Use language and implement matrix operations with matrices as a tool for the treatment of situations to handle structured data in tables or graphs.
know the basic vocabulary for the study of matrices, element, row, column, diagonal, etc.
matrix is \u200b\u200bcalled to any set of numbers or terms arranged in a rectangular, forming rows and columns.
Each of the numbers making up the matrix element is called . One element is distinguished from another by its position, ie row and column to which it belongs.
The number of rows and columns of a matrix is \u200b\u200bcalled dimension of a matrix.
The set of matrices of m rows and n columns is denoted by A mxn or (a Ij ) , and any element thereof, which is in row i in column j, ij to .
Two matrices are equal when they have the same dimension and the elements that occupy the same place in both, are equal.
Calculate sums of matrices, scalar product of matrices and matrix products. The emphasis on non-commutativity of matrix multiplication.
Solve matrix equations.
Solve systems of linear inequalities with two unknowns, with at most three inequalities, in addition to the restrictions of no negativity of the variables, if any.
know the basic terminology linear programming, objective function, feasible region and optimal solution.
Linear programming responds to situations requiring maximize or minimize functions that are subject to certain limitations, we call restrictions.
Its use is common in industrial applications, economics, military strategy, etc..
objective function
Essentially linear programming is optimize (maximize or minimize) an objective function , a linear function of several variables:
f (x, y) = ax + by . Restrictions
The objective function is subject to a number of restrictions expressed by linear inequalities :
 | to 1 1 x + b y ≤ c 1 |
| to 2 x + b 2 and 2 ≤ c | |
| ... ... ... | |
| to n x + b y ≤ c n n |
Each inequality constraint system determines a half-plane.
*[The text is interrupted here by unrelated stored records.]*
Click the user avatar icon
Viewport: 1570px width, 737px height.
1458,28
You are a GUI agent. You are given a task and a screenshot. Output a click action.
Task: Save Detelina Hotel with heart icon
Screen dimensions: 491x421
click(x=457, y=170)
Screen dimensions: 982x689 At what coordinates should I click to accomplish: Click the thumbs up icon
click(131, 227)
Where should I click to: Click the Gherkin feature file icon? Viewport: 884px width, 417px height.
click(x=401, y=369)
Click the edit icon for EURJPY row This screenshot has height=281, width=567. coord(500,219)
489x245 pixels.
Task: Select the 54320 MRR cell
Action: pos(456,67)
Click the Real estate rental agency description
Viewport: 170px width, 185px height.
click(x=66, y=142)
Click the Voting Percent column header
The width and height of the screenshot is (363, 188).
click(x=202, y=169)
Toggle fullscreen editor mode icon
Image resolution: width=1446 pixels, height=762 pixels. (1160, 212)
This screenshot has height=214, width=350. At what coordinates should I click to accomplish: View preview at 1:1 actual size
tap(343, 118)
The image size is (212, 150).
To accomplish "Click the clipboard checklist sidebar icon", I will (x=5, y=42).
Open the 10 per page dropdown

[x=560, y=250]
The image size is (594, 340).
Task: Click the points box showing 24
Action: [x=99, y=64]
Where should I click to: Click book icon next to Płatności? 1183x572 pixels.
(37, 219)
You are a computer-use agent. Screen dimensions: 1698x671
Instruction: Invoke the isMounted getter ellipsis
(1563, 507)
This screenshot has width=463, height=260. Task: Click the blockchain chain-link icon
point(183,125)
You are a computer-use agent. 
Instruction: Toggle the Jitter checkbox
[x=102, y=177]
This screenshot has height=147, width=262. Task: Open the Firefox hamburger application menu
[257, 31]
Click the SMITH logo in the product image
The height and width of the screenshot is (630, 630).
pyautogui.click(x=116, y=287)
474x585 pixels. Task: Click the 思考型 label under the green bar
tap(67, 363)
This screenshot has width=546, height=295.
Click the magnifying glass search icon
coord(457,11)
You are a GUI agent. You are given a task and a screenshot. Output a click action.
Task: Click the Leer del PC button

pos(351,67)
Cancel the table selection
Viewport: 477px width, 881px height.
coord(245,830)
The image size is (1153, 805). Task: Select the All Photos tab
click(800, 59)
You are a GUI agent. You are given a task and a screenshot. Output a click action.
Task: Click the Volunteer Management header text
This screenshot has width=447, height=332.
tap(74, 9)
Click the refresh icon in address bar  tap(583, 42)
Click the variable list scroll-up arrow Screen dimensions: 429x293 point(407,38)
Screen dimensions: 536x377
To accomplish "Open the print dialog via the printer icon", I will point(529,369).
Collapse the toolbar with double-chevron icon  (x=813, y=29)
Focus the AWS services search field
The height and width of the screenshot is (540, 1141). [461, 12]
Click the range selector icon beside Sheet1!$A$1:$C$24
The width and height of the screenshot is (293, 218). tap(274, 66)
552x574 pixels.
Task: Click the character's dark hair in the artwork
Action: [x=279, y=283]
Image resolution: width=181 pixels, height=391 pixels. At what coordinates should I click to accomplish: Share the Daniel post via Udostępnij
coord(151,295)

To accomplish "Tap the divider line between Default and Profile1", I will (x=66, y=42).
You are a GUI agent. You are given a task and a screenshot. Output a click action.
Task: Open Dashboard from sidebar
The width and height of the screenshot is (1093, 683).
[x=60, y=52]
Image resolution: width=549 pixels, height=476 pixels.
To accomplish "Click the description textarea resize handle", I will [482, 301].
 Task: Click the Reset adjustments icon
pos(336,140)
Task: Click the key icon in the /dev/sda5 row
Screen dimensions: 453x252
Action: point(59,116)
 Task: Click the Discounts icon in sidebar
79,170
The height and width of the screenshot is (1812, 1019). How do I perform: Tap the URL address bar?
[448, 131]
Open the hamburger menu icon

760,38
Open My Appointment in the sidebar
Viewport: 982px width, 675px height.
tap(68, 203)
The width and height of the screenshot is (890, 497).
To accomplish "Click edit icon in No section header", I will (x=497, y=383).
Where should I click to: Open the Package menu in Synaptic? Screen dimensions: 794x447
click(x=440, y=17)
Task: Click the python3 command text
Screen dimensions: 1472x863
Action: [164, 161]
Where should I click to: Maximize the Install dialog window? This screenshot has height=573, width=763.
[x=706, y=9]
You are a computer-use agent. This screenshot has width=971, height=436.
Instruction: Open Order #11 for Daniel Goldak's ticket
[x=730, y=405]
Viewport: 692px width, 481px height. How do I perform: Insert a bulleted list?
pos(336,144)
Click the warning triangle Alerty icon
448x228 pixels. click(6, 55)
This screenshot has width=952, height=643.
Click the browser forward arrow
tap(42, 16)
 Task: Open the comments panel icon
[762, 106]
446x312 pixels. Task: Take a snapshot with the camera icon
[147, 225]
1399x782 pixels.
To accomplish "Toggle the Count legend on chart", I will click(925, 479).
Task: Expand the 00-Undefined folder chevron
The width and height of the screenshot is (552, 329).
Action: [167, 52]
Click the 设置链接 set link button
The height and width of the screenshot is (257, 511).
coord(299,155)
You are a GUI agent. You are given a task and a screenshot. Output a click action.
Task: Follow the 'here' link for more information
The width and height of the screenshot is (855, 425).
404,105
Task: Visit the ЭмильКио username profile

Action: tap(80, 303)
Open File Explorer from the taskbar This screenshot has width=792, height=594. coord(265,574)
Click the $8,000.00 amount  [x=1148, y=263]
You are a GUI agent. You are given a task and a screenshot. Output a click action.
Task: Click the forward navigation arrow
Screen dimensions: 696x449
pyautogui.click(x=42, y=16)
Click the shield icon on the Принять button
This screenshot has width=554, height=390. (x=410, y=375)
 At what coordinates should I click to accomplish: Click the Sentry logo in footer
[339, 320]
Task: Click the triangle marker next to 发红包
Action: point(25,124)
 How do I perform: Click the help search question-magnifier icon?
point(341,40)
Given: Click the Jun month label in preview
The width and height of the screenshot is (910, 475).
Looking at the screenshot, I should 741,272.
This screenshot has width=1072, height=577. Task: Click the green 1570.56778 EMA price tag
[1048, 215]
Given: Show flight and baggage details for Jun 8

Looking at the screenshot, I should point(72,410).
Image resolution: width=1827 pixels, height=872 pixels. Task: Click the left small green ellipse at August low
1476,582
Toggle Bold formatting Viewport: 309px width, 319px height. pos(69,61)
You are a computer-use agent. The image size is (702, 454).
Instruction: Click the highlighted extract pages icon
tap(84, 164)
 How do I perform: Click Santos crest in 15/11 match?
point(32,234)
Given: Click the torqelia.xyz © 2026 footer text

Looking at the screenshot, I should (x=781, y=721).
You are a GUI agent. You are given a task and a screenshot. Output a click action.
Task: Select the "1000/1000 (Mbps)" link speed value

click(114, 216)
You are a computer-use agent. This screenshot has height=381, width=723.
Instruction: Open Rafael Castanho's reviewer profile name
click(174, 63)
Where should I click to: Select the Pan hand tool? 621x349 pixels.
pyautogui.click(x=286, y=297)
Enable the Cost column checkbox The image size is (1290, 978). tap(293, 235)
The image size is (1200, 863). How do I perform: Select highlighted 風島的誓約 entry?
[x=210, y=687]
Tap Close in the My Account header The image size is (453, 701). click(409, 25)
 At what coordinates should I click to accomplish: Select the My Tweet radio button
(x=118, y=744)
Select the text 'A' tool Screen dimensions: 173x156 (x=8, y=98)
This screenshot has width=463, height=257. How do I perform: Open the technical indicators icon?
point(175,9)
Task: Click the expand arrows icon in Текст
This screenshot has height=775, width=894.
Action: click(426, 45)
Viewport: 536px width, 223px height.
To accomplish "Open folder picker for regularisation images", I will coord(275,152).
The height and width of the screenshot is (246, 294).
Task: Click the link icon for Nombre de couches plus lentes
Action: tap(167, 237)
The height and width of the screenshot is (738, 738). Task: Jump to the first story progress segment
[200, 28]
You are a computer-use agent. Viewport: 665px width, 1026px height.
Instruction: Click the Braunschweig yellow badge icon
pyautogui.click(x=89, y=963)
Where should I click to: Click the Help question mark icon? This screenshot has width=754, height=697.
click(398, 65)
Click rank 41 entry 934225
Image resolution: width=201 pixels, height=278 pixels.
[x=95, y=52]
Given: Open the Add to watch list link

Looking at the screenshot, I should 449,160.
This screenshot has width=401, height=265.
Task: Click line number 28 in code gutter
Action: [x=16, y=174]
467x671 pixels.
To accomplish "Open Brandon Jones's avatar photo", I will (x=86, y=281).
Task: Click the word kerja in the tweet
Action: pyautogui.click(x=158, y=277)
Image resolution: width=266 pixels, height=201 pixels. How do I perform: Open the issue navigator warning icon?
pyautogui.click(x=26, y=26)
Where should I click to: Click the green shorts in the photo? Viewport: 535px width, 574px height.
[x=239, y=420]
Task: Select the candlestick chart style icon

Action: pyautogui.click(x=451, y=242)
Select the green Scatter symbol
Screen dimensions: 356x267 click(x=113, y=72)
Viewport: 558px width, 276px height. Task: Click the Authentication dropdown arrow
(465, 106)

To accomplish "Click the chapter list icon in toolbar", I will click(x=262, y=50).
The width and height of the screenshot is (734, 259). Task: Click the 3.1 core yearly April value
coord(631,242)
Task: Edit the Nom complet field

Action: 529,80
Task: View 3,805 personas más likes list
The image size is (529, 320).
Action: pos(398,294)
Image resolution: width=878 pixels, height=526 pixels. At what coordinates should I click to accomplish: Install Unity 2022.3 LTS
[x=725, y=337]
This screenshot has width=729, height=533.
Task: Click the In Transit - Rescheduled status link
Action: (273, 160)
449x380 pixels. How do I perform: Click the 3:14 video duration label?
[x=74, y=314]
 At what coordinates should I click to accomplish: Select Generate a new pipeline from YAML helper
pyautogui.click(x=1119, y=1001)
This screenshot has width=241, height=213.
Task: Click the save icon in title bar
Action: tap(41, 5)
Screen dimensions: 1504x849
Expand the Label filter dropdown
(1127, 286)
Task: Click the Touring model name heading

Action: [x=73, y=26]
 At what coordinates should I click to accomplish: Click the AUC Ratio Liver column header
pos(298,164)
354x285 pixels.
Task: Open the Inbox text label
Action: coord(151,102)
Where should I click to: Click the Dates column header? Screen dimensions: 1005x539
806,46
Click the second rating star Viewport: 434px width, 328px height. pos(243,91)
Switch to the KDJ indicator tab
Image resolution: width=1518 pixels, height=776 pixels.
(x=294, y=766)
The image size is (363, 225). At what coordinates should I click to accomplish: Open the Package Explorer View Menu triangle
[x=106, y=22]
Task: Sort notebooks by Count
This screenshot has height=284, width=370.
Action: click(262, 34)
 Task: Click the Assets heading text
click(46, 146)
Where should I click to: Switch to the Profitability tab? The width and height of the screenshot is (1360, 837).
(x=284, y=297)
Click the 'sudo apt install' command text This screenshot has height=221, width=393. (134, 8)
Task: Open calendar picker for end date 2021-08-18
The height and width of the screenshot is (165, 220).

The feasible solution set intersection of all half-planes formed by the restrictions, determines a site, bounded or not, called validity region or area feasible solutions. Optimal solution
The set of vertices of the enclosure set called basic feasible solutions and the apex which shows the optimal solution called ultimate solution (or minimum as appropriate). ;
determine the vertices of the feasible region linear programming problem and draw it.
Solve linear programming problems in two variables, from various backgrounds, social,
economic or demographic, analytical and graphical means with bounded feasible regions. Interpret solutions.
If the variables involved are whole may be regarded as continuous throughout the process of resolution.
Steps to solve a linear programming problem:
1. Choose unknowns.
2. Write objective function depending on the problem data.
3. Write restrictions as a system of inequalities.
4. Find all feasible solutions by plotting restrictions.
5. Calculate the coordinates of the vertices of the compound of feasible solutions (if they are few).
6. Calculate the value objective function in each of the vertices to see which of them represent the maximum or minimum value as we ask the problem (keep in mind here the possible non-existence of solution if the enclosure is unbounded).